Das Europäische Parlament hat Anfang Januar einen Kompromisstext angenommen, der es den Mitgliedstaaten erlaubt, Anbauverbote für gentechnisch veränderte Pflanzen innerhalb ihres Hoheitsgebiets zu erlassen. Die Bottroper Europaabgeordnete Dr. Renate Sommer (CDU) kritisiert jetzt diese Entscheidung. Nationale Anbauverbote widersprächen der wissenschaftlichen Basis für den Umgang mit GVO in der EU und verletzten das Prinzip des Binnenmarktes.

„Wir haben in der EU die weltweit strengsten Kriterien für die Zulassung und den Anbau gentechnisch veränderter Lebens- und Futtermittel“, erklärt sie und weist auf strenge Kontrollen und Abstandsregeln in der EU hin.
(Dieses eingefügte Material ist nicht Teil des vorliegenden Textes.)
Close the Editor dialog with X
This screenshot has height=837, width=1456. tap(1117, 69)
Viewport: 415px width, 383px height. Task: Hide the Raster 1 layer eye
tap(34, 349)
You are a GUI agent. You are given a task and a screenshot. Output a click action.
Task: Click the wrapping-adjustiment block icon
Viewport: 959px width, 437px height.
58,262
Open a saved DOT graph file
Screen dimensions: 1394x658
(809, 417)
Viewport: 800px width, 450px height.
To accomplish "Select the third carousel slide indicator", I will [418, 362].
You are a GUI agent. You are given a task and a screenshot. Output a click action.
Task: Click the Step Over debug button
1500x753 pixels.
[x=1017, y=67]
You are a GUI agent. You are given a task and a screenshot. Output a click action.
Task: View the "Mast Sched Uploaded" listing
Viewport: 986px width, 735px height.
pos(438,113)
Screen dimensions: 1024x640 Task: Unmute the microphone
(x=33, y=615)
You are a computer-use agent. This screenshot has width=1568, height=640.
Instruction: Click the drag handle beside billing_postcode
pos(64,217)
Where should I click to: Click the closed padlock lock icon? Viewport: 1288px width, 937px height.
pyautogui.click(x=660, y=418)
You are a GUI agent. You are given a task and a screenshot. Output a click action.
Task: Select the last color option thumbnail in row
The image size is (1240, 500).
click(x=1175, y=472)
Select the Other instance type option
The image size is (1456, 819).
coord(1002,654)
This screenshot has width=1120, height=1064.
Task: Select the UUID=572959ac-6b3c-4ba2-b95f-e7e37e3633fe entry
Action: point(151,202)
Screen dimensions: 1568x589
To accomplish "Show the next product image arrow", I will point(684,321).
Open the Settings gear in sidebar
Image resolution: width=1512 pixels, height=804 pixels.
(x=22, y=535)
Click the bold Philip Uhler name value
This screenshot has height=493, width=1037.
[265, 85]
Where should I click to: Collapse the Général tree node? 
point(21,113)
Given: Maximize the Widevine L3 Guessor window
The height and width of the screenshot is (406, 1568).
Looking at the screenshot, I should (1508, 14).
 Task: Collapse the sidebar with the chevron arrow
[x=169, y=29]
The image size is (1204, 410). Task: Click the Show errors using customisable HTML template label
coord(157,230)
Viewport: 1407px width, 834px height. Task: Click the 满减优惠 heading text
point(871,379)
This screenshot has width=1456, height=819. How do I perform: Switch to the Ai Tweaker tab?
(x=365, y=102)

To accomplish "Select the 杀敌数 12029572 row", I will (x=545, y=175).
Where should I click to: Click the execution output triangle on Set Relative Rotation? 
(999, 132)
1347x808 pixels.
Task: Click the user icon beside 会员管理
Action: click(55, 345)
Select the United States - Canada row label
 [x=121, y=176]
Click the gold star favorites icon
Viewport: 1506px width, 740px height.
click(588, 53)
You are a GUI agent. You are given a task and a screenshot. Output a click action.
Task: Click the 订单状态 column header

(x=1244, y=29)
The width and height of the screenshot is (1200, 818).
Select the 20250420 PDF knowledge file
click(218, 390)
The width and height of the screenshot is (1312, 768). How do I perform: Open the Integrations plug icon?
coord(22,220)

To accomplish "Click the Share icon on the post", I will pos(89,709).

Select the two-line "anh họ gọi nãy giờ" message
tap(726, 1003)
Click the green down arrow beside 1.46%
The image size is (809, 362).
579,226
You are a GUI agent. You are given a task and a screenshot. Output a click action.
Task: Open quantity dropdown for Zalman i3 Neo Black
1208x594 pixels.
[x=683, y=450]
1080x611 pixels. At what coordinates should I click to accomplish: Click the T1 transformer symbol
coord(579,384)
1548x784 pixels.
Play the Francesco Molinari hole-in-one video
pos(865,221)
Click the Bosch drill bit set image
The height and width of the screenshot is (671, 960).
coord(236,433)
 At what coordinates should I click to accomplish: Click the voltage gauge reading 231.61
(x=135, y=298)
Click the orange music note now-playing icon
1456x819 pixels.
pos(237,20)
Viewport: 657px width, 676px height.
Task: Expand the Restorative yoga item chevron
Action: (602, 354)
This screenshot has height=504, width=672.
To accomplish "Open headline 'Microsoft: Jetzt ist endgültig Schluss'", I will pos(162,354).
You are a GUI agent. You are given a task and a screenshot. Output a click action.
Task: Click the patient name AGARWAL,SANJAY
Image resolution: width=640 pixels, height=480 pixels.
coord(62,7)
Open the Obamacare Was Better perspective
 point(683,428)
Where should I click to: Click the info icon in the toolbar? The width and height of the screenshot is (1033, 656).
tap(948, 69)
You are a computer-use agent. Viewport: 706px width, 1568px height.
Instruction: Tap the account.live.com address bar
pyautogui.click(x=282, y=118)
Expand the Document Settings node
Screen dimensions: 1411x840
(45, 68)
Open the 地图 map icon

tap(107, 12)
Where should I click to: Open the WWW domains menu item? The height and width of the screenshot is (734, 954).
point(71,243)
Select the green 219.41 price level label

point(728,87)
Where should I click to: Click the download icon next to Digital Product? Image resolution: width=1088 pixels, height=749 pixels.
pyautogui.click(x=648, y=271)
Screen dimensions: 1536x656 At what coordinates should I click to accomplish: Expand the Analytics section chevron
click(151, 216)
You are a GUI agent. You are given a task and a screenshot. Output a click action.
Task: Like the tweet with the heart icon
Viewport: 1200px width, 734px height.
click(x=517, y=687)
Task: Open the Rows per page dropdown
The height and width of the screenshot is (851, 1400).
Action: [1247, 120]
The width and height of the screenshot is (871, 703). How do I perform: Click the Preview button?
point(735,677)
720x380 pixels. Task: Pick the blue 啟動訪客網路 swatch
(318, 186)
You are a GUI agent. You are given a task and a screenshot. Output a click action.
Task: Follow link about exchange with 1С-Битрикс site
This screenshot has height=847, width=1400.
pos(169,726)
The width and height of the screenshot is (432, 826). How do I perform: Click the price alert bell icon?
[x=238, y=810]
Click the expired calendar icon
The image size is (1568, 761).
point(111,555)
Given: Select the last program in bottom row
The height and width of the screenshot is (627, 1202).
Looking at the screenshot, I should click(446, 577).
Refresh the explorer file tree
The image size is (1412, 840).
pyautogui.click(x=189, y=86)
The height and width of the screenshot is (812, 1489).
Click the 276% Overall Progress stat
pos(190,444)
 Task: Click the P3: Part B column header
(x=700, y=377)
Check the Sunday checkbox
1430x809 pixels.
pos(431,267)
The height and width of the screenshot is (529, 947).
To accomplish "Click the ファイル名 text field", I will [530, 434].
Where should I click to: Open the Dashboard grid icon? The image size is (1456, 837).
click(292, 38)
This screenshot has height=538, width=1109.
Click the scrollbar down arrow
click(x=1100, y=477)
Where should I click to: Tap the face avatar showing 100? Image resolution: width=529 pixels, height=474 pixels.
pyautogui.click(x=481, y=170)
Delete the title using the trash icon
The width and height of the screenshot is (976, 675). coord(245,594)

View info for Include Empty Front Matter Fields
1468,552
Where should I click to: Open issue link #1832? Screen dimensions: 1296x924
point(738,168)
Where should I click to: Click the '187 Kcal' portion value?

Wenn Mitgliedstaaten jetzt dennoch den Anbau von genveränderten Pflanzen verbieten könnten, würden wissenschaftliche Grundsätze und das Prinzip des Binnenmarktes verletzt, so Sommer.

Für den Forschungs- und Entwicklungsstandort Europa sei diese Entscheidung fatal, denn auch Forschungstätigkeiten könnten mit dem Anbauverbot verboten werden. Dabei sei die Grüne Gentechnologie eine der Zukunftstechnologien. Im übrigen sei Europa längst abhängig von gentechnisch veränderten Futtermitteln aus Amerika.